Sus ojos ocultan algo secreto y profundo.

—¿Quién? —pregunto, completamente absorta.

Sin previo aviso, Andrew se inclina hacia adelante, me coge por la cintura y me sienta encima, de cara a él. Me sorprende un tanto, pero desde luego no rechazo el gesto. Me mira a los ojos mientras estoy a horcajadas sobre él.

—¿Camryn?

Le sonrío, sólo puedo preguntarme qué ha motivado esto.

—¿Qué? —Ladeo delicadamente la cabeza, las manos apoyadas en su pecho.

Veo que está pensativo, no responde.

—¿Qué? —insisto, con más curiosidad ahora.

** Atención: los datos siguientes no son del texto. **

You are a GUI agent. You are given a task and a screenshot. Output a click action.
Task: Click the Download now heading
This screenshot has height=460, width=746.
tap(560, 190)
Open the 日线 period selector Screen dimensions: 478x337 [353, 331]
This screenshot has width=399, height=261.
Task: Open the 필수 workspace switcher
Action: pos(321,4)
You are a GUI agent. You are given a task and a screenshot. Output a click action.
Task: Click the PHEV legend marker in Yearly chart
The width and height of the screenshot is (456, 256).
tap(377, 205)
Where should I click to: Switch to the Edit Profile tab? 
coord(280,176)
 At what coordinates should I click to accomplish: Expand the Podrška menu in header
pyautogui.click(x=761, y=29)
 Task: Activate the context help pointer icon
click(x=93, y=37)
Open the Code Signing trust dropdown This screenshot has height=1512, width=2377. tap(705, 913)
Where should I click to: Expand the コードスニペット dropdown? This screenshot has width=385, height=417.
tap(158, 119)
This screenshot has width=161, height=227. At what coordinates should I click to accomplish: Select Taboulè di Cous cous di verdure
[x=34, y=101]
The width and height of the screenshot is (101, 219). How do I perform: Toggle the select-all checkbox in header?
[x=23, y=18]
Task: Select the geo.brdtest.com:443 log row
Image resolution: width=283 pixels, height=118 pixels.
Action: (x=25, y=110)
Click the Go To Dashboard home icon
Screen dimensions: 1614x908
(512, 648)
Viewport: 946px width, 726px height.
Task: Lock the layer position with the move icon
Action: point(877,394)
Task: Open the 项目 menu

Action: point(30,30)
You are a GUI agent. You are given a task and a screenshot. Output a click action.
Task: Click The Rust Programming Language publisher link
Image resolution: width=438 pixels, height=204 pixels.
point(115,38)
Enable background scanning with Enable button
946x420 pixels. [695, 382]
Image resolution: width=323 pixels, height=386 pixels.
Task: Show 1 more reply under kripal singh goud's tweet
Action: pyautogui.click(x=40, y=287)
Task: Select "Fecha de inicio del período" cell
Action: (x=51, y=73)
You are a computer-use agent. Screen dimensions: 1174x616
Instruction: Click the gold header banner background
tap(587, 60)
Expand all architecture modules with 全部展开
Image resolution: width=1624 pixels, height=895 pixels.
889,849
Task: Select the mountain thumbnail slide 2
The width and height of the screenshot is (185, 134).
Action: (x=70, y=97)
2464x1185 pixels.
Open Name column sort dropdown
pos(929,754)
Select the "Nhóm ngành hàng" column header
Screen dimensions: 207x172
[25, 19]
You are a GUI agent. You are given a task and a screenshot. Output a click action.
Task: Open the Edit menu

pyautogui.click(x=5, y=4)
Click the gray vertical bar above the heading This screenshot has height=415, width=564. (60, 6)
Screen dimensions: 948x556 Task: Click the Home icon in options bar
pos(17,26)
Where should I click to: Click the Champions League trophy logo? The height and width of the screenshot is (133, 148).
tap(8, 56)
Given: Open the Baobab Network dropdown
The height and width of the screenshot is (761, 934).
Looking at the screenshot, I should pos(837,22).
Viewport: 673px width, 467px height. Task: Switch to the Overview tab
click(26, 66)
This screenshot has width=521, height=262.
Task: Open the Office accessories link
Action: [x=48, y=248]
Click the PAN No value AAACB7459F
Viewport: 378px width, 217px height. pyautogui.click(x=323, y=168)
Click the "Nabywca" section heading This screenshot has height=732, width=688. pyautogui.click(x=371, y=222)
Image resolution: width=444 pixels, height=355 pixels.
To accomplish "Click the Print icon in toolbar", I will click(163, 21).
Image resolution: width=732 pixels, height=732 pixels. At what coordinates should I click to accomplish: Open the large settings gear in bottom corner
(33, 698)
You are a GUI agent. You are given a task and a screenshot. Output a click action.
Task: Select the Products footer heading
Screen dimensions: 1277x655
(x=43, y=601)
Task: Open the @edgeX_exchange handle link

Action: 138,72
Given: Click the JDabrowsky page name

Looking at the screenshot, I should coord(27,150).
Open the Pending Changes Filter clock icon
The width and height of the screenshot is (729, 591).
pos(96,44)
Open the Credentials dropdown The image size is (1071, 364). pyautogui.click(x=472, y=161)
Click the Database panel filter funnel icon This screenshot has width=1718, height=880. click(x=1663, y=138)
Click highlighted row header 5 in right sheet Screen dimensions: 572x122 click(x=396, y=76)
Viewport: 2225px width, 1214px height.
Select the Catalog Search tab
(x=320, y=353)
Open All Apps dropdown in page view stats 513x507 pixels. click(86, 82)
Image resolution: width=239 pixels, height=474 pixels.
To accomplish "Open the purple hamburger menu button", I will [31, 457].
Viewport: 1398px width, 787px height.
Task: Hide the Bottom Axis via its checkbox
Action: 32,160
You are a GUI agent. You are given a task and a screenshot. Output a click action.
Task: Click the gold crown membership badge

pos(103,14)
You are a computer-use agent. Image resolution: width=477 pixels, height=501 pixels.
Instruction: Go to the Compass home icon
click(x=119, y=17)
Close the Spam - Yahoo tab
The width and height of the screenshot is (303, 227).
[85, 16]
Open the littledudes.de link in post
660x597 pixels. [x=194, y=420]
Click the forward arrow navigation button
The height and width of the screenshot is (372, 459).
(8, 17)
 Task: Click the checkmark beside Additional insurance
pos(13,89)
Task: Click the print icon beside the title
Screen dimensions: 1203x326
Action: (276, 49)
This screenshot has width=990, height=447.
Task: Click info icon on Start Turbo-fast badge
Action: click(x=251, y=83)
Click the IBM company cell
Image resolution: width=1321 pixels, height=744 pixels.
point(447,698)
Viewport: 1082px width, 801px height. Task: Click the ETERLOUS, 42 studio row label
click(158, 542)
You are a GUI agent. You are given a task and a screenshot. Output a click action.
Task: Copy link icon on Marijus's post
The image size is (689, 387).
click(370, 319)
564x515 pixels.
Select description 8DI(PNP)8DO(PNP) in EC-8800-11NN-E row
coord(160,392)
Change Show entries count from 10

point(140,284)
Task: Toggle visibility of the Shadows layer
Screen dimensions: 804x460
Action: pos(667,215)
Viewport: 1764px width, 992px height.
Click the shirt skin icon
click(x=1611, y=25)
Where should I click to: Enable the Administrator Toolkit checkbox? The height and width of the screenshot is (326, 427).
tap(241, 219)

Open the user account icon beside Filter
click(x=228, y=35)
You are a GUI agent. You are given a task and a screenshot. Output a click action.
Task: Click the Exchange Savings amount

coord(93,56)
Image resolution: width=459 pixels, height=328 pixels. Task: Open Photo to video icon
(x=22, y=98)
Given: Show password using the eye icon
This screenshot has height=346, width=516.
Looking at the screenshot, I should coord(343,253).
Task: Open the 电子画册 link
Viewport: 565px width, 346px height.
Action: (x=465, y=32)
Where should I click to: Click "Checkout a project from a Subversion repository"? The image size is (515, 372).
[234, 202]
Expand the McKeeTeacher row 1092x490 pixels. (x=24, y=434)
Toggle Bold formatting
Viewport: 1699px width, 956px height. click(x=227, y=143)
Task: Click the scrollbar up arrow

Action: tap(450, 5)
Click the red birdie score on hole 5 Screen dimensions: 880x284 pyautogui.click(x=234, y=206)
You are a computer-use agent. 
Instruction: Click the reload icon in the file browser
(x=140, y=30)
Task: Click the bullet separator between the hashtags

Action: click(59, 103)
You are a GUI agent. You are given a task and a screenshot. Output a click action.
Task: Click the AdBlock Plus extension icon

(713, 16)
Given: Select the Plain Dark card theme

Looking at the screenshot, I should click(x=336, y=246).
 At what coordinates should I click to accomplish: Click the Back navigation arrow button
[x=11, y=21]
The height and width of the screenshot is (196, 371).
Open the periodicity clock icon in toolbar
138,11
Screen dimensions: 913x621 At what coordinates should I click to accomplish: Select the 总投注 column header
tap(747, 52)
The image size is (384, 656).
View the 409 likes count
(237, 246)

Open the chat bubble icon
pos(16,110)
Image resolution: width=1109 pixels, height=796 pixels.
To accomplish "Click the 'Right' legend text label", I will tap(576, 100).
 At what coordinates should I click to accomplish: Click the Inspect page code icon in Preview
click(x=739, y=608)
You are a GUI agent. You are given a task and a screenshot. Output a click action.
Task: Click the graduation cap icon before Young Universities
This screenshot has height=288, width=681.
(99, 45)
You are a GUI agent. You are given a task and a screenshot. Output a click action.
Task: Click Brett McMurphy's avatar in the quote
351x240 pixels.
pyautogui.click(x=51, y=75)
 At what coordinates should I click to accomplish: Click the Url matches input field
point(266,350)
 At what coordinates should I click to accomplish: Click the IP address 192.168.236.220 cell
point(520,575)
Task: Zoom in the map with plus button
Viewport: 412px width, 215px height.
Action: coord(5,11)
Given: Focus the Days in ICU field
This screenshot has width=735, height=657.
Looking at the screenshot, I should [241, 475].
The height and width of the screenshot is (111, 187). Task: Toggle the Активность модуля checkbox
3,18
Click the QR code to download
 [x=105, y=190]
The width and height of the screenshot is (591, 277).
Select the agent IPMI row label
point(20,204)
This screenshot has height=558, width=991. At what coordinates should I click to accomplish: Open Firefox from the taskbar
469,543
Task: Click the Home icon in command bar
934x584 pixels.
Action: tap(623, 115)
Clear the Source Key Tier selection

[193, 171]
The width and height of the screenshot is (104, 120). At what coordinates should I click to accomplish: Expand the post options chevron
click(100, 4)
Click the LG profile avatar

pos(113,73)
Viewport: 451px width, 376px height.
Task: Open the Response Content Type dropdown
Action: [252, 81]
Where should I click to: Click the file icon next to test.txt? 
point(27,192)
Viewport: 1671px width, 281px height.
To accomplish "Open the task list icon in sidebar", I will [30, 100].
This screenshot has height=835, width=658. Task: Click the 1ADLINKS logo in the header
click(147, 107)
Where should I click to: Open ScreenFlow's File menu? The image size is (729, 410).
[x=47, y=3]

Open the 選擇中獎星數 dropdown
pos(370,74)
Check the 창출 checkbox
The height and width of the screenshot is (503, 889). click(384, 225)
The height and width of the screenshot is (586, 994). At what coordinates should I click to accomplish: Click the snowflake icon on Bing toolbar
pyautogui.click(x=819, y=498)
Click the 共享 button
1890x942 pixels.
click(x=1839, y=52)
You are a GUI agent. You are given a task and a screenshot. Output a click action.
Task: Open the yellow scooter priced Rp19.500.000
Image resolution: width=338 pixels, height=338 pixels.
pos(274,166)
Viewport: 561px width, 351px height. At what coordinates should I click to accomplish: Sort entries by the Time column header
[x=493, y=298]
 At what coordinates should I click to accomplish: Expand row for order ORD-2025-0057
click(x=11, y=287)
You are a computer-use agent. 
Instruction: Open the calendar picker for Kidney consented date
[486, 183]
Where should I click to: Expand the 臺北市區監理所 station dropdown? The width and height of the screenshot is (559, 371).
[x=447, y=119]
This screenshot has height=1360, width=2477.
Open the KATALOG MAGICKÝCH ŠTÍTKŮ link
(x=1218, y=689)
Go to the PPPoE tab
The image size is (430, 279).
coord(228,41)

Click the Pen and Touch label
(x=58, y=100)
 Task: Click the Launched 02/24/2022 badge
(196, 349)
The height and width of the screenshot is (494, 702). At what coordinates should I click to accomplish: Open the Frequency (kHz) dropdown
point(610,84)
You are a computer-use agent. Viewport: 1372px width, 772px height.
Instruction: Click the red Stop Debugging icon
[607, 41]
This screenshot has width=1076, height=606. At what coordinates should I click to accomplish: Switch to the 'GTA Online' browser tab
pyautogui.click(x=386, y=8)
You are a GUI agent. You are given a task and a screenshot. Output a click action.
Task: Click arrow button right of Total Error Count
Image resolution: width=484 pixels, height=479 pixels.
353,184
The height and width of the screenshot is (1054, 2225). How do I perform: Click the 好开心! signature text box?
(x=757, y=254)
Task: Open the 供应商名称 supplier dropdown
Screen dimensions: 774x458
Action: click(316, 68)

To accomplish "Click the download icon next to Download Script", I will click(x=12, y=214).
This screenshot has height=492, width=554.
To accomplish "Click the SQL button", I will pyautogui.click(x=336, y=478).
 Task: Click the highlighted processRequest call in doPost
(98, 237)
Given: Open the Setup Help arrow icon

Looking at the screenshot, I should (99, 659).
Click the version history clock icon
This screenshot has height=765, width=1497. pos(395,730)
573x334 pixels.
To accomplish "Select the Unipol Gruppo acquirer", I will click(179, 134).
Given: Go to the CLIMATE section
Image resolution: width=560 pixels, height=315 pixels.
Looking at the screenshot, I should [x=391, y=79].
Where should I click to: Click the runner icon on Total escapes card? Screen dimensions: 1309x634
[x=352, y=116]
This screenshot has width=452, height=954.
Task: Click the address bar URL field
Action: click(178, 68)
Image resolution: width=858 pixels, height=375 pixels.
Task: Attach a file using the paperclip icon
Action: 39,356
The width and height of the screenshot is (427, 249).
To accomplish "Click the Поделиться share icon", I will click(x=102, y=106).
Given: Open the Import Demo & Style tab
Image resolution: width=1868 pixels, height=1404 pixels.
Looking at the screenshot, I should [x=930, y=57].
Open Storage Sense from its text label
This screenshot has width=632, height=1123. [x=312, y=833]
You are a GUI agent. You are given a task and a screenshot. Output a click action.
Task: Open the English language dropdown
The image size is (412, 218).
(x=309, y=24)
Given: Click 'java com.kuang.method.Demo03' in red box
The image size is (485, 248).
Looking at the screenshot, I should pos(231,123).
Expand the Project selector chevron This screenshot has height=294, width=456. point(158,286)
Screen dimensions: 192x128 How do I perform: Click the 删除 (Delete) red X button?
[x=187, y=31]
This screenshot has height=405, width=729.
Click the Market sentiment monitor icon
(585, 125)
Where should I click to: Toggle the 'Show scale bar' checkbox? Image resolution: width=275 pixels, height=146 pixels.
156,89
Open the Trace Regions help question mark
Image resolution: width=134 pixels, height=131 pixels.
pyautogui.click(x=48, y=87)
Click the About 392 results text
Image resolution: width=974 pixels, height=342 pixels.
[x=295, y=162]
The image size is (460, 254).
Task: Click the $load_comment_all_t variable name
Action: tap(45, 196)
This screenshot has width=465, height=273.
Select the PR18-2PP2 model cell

Noto que sus manos me ciñen la cintura, y después se inclina y me roza los labios con los suyos. Cierro los ojos con suavidad, saboreando el contacto. Creo que podría besarlo, pero la verdad es que no sé si debería.

Abro los ojos cuando él aparta la boca.

—¿Qué pasa, Andrew?

Sonríe, y eso hace que literalmente sienta calor en el vientre.

—Nada —responde, y me da una palmadita en los muslos y en el acto vuelve a ser el Andrew juguetón, no tan serio—. Sólo quería tenerte encima. —Esboza una sonrisa pícara.

Me retuerzo para zafarme —no mucho—, y él me rodea la cintura con los brazos y me retiene. La única vez que me deja levantarme en toda la noche es cuando necesito ir al servicio, y se planta delante de la puerta para esperarme.

Estuvimos en el Old Point escuchando tocar a Eddie y a su banda temas de blues y rock, e incluso algunos viejos estándares de jazz, hasta que nos fuimos al hotel pasadas las once.